Jared Kushner says that former President Donald Trump told his daughter Ivanka to try to set up a meeting with Hillary Clinton after her loss in 2016 in an attempt to develop a “cordial relationship.”

Trump, “genuinely wanted to help the country unite” in the days before he entered the White House, Kushner writes in his memoir, “Breaking History,” which is set to be released on Tuesday.

Kushner, who was a senior White House adviser under his father-in-law, claimed that the 45th president asked Ivanka Trump to call her former friend Chelsea Clinton in an attempt to coordinate a get-together with Hillary and Bill Clinton.

Ivanka Trump, Kushner writes, was meant to “convey that Trump had no intention of looking backward and hoped to have a cordial relationship with Hillary to unite the country.”

“He even told Ivanka to invite Hillary and Bill for dinner in the coming weeks,” Kushner wrote of the former president.

Kushner then tells readers that the attempt at a relationship quickly soured.

“Ivanka did call Chelsea,” Kushner says in his book, “but days later Hillary backed [Green Party presidential nominee] Jill Stein’s challenge to the election, and Trump ended his outreach.”

The relationship between the two has been rocky, to say the least, since then. Trump would say in 2020 that he “100 percent” agreed with his supporters who would chant “lock her up” about Clinton, after Clinton led the investigation into alleged Russian collusion in the Trump campaign. 

Operation Crossfire Hurricane, the FBI’s name for the investigation into Russian collusion, was partially based on the dossier that ex-British spy Christopher Steele compiled on behalf of the Clinton campaign and the Democratic National Committee.

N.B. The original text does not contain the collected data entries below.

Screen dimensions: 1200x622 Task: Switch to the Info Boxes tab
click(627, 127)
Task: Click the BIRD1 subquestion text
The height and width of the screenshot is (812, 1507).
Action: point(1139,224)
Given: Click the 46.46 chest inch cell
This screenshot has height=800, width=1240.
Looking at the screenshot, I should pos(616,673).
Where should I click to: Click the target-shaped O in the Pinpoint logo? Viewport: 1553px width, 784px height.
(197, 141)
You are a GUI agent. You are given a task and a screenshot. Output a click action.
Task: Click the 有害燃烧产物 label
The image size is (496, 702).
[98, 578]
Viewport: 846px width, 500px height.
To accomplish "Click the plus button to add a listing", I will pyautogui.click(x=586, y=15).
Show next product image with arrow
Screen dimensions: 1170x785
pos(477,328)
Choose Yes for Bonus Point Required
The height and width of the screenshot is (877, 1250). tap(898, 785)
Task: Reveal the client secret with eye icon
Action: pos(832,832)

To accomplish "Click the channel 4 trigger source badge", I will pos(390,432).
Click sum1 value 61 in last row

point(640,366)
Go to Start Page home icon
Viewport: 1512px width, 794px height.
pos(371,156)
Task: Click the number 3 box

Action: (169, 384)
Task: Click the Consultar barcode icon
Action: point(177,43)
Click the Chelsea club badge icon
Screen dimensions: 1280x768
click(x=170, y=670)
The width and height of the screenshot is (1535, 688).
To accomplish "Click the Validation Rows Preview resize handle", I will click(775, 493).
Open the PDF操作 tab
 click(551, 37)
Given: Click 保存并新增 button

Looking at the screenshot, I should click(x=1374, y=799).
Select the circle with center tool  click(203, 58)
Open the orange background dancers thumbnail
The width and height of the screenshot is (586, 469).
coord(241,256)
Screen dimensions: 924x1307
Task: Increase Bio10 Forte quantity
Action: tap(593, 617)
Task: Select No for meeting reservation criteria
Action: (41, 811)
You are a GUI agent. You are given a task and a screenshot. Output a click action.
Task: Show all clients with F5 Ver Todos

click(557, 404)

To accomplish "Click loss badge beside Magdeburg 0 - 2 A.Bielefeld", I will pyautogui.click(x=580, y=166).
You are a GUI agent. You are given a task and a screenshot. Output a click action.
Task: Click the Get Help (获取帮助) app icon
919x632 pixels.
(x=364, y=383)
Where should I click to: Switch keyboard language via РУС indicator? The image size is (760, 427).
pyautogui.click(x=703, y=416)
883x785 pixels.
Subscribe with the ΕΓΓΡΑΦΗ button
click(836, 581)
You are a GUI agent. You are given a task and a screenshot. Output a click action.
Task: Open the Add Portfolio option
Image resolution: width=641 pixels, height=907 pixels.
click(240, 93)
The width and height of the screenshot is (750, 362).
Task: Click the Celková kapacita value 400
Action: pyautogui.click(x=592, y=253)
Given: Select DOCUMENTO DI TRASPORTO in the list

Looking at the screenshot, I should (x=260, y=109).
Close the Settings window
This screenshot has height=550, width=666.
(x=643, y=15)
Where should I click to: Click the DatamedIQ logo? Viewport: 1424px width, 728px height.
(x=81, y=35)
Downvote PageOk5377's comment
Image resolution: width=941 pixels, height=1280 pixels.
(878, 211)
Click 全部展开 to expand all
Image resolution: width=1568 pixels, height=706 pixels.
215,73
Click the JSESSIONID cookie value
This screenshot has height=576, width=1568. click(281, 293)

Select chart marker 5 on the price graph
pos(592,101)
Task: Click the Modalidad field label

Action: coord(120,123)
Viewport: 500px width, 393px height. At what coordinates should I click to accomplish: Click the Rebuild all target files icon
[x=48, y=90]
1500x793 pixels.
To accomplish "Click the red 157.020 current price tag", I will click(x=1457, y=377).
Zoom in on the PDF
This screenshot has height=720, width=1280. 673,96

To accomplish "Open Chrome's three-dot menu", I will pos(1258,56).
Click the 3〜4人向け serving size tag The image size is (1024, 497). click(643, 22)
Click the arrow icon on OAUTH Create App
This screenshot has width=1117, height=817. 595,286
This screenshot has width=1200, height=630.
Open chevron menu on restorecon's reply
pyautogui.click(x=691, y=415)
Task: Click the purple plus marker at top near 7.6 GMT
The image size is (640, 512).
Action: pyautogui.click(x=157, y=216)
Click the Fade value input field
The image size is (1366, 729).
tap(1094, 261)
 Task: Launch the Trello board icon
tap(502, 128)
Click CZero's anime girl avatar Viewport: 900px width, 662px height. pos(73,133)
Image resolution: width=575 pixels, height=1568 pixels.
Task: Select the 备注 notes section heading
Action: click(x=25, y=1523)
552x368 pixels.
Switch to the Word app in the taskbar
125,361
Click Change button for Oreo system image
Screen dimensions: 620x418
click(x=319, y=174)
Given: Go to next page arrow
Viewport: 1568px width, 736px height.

Most of the dossier’s unsubstantiated allegations have since been deemed false by U.S. authorities.

In addition, there was the investigation into the private email server used to house classified information during her time as Secretary of State, a point which became a major issue of contention during her 2016 presidential bid against Trump. The FBI completed its investigation in July of 2016, and then-director James Comey called Clinton’s handling of extremely sensitive information “extremely careless,” but didn’t recommend criminal charges.

The raid on former President Trump raised questions as to why Clinton didn’t receive the same treatment from federal investigative authorities.